Я думаю, можно смириться, что Израиль пока еще не сверхдержава и побеждает не на всех спортивных состязаниях, фестивалях песен и конкурсах красоты. Можно смириться и с тем, что не всякое предложение новоприбывшего из России немедленно рассматривается кабинетом министров. Можно даже смириться (как наши министры часто и делают, а чем хуже наши министры всех остальных евреев?), если твое предложение отвергнут (конечно, из-за некомпетентности остальных министров) или примут и все сделают наоборот...
Можно смириться, пережить и сказать себе однажды: хватит с меня того, что уже есть. Если бы Бог вывел евреев из Египта, а золотые и серебряные сосуды не дал бы захватить, то довольно было бы и этого. Если бы выпустили нас из России голыми и босыми, а Сохнута не поставили бы на нашем пути, то все же довольно было бы с нас. Если бы Он вывел нас из Египта, а Сам не шел бы впереди в столпе огненном, чтобы не сбиться нам с дороги, то все равно с нас было бы достаточно. И если бы отстоял себя Израиль в Войне за Независимость, а следующую войну выиграл бы и не за шесть дней, то и этого было бы более чем достаточно. А если бы не сбежали отсюда по неизвестной причине четыреста тысяч арабов, чтобы освободить нам место и облегчить от вражды, то и того, что произошло до бегства, было бы довольно.
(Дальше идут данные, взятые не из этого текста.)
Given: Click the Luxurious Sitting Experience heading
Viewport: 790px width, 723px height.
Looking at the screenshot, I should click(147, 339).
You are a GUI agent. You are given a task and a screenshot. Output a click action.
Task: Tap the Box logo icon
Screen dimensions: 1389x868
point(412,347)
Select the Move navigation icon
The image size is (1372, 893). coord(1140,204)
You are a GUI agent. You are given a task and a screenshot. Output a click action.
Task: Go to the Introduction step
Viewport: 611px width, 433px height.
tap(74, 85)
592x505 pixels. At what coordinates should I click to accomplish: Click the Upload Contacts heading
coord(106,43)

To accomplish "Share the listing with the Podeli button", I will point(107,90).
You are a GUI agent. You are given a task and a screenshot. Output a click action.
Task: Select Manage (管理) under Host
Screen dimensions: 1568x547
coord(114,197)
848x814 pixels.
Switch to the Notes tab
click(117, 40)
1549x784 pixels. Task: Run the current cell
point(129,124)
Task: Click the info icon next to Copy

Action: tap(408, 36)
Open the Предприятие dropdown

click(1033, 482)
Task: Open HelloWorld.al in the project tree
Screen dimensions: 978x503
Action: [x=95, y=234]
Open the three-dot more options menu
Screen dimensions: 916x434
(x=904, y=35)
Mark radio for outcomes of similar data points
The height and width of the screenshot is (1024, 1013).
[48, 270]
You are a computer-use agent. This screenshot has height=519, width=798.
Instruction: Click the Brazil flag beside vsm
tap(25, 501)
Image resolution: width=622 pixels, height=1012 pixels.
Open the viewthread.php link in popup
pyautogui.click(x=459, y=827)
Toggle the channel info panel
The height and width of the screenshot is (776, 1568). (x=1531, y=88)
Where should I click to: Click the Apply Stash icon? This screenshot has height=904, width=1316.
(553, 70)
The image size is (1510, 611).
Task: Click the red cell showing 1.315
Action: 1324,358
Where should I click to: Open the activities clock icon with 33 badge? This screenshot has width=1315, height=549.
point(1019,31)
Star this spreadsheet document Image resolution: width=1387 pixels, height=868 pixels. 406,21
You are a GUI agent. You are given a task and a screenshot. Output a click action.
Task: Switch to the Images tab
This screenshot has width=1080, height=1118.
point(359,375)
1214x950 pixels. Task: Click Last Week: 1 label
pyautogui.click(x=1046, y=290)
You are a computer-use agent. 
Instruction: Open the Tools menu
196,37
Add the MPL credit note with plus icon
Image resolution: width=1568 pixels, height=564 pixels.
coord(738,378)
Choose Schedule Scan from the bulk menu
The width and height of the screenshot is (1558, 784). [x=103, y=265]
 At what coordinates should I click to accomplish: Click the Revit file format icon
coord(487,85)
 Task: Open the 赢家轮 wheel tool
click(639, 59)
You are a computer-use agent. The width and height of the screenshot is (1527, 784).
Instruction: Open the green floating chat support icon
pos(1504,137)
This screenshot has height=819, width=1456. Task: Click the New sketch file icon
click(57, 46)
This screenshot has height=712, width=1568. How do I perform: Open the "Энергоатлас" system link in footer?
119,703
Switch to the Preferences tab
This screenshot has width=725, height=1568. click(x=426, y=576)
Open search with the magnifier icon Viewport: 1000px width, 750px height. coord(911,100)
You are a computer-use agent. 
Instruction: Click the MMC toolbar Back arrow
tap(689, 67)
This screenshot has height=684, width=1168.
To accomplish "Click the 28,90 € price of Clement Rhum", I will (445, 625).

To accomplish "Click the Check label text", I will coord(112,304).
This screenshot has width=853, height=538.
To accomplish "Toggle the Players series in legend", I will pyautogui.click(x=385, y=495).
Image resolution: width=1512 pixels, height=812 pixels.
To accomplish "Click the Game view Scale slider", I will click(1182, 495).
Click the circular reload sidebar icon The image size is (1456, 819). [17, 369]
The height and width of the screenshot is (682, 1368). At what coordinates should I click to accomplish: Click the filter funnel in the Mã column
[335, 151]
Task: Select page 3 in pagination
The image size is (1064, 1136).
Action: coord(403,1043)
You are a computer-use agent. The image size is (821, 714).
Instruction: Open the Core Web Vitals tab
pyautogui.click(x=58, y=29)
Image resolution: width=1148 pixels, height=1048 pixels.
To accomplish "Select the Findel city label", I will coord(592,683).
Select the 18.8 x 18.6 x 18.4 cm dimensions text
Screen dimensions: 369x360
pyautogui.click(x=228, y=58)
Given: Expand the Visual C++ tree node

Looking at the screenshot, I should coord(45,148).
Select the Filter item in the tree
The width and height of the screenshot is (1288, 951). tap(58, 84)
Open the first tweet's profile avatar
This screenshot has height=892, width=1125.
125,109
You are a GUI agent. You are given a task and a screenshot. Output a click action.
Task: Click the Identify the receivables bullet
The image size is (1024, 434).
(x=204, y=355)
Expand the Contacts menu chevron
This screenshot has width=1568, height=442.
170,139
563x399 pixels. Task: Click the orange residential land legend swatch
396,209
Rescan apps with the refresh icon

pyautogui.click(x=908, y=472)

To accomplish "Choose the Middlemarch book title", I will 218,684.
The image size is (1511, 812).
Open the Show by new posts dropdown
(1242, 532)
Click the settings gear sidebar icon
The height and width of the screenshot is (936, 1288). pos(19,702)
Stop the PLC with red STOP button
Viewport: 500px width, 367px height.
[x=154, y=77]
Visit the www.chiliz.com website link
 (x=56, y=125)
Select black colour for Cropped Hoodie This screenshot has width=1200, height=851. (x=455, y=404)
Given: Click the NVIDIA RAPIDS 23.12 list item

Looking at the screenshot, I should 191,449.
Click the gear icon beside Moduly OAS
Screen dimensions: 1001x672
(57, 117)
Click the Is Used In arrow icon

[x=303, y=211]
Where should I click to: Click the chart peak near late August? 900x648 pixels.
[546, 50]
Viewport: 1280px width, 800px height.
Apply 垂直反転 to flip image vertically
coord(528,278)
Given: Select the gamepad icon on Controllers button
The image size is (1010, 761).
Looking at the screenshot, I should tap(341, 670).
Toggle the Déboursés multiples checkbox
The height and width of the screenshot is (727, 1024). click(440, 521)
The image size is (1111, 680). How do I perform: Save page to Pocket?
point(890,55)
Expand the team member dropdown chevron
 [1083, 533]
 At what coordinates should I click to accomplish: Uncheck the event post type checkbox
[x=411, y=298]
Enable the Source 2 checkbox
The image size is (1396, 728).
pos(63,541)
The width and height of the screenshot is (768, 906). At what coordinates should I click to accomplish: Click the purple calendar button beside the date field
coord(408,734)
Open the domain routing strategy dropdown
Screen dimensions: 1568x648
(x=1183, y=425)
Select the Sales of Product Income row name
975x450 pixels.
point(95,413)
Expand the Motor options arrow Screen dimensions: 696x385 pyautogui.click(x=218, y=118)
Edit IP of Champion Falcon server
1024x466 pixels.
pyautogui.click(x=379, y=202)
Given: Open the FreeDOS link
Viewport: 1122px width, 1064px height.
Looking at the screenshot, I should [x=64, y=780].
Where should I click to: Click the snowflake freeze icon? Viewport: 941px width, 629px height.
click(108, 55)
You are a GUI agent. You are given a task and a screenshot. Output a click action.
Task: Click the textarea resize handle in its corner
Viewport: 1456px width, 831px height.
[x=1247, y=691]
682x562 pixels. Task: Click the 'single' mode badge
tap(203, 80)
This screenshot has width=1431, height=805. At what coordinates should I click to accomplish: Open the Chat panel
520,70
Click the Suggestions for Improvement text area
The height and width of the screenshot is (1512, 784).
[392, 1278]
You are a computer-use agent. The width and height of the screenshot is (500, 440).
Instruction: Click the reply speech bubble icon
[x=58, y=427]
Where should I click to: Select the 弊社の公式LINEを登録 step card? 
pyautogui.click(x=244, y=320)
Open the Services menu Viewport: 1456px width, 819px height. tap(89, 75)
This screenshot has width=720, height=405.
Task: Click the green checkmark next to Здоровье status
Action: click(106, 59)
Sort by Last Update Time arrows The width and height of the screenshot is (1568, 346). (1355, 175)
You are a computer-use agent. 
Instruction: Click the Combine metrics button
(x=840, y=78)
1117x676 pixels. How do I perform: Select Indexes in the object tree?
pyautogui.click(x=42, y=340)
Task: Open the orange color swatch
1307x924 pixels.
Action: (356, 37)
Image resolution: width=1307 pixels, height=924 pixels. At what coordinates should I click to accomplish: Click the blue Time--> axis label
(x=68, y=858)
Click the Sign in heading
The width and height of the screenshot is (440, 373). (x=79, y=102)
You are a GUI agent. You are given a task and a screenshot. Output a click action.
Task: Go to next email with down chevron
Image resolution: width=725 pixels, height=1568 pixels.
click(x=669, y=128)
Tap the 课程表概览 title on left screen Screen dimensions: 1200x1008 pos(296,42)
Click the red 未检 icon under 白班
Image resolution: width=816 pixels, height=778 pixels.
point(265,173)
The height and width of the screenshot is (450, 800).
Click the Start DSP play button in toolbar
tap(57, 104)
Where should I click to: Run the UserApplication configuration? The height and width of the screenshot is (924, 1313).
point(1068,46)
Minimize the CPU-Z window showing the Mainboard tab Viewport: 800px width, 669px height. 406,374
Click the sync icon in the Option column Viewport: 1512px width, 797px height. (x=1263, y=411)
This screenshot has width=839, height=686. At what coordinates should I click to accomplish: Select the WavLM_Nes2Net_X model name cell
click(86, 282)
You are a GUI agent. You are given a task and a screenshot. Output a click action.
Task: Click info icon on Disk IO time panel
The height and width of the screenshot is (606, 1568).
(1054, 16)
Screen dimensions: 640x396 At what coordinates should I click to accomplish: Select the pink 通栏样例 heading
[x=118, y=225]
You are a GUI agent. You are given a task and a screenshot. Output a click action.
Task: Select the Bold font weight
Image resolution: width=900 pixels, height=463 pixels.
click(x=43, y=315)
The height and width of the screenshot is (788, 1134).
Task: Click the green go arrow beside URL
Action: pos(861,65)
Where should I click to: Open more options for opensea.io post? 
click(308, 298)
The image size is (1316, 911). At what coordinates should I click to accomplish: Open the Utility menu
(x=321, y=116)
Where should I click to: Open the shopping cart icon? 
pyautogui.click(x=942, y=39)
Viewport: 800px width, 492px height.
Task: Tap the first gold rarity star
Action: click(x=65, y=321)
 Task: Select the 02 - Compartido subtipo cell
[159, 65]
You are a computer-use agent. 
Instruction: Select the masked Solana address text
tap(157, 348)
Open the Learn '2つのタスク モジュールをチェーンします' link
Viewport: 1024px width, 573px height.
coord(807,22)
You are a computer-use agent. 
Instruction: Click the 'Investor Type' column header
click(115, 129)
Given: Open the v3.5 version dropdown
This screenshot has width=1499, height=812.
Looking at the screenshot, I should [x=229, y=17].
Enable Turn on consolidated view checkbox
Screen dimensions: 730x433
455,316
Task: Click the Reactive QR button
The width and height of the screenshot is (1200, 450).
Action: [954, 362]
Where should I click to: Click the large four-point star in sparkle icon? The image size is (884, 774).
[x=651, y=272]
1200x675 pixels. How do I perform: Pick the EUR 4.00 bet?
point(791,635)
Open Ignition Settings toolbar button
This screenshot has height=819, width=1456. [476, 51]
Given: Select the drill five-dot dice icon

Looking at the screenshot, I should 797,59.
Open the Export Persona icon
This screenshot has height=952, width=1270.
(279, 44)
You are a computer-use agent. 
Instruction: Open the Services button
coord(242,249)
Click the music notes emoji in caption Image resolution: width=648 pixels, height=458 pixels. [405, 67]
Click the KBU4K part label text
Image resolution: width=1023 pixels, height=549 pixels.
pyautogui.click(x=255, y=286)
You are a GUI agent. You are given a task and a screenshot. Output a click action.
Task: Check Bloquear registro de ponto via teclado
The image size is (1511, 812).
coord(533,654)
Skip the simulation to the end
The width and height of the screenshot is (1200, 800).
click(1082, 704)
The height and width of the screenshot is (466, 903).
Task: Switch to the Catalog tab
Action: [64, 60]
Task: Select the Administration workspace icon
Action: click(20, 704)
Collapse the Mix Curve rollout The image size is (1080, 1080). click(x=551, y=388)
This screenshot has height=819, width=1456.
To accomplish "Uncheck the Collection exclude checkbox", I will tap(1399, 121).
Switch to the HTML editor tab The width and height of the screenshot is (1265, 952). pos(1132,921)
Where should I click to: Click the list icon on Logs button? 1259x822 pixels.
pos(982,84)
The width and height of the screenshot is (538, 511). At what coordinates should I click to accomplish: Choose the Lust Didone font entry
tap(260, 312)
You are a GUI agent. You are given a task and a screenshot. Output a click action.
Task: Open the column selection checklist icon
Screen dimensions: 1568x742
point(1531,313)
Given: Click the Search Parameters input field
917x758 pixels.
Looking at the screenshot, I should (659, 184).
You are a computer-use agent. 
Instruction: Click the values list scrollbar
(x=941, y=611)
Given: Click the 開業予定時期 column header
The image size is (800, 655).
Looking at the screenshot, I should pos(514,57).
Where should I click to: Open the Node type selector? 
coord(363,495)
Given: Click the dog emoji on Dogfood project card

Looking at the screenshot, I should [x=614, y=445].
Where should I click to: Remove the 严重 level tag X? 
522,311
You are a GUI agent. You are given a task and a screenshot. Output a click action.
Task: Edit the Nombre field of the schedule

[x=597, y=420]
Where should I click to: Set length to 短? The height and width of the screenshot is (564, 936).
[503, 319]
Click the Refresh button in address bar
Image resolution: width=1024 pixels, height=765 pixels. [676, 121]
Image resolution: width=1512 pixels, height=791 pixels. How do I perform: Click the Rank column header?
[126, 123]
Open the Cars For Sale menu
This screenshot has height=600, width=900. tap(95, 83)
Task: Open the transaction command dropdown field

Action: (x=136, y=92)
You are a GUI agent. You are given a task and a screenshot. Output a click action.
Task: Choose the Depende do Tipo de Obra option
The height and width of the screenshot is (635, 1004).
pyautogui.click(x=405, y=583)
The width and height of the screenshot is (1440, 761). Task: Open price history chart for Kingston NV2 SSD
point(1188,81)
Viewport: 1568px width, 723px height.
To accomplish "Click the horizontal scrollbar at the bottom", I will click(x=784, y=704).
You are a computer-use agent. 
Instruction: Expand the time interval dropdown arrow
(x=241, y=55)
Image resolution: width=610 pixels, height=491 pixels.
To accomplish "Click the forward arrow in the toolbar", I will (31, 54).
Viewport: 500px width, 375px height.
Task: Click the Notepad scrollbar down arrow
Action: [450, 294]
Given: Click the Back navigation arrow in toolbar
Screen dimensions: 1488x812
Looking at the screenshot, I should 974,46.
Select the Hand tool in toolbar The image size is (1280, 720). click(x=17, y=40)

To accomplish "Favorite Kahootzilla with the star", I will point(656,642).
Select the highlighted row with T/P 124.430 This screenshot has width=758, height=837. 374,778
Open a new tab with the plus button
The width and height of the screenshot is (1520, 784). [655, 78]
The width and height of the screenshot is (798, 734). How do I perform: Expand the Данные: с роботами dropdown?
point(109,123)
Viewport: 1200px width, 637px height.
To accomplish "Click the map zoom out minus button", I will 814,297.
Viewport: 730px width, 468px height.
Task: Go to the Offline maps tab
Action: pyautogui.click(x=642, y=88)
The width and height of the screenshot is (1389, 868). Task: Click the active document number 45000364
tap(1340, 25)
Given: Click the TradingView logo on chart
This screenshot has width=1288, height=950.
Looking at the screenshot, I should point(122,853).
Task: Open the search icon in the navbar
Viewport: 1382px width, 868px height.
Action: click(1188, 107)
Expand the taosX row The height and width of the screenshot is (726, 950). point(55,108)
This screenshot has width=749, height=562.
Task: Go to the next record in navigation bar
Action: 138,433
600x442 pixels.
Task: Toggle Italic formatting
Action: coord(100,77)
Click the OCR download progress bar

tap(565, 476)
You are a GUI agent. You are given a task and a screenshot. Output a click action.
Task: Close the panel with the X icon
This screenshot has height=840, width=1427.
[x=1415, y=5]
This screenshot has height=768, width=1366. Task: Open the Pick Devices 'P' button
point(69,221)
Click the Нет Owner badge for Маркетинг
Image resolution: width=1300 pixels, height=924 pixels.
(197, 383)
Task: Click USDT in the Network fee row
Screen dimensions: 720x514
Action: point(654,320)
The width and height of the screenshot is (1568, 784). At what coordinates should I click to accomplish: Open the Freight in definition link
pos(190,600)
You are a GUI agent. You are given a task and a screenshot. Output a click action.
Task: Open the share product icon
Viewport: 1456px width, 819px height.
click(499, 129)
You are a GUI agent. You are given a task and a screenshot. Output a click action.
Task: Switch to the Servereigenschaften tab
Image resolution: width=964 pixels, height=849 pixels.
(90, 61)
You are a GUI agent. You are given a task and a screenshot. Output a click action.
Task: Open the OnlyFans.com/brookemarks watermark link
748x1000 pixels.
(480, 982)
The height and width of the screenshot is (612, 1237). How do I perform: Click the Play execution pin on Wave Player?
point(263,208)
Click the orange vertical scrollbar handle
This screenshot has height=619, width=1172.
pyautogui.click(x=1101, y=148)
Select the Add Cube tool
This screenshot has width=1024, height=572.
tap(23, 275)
И если бы не двести кибуцов процветали под небом земли, текущей молоком и финиковым соком, а только один-единственный кибуц преуспел бы в своем хозяйстве, и не повырывали бы его члены друг другу глаза и волосы, то и этого хватило бы на весь мир для провозглашения идеалов справедливости и осуществимости социализма. Но если не случилось бы такого, и идеалы социализма остались неосуществленными, то и без этих идеалов хватало бы нам с избытком. И если бы арабы сами не уничтожали друг друга и, разрушив Ливан, не превратили бы нас в единственное демократическое государство на Ближнем и Дальнем Востоке (а также в Африке, Азии и Латинской Америке), то, и не будучи такими уникальными, мы тоже не жаловались бы. Довольно, достаточно того, что есть, не нужно нам больших милостей. Потому что за большие милости - большой спрос, а разве мы, люди, на самом деле готовы к этому?
БИБЛЕЙСКИЙ РЕАЛИЗМ
(Статья была впервые опубликована в "22", № 10,1979 г. в связи с публикацией в "22" повести Л. Гиршовича "О теле и духе".)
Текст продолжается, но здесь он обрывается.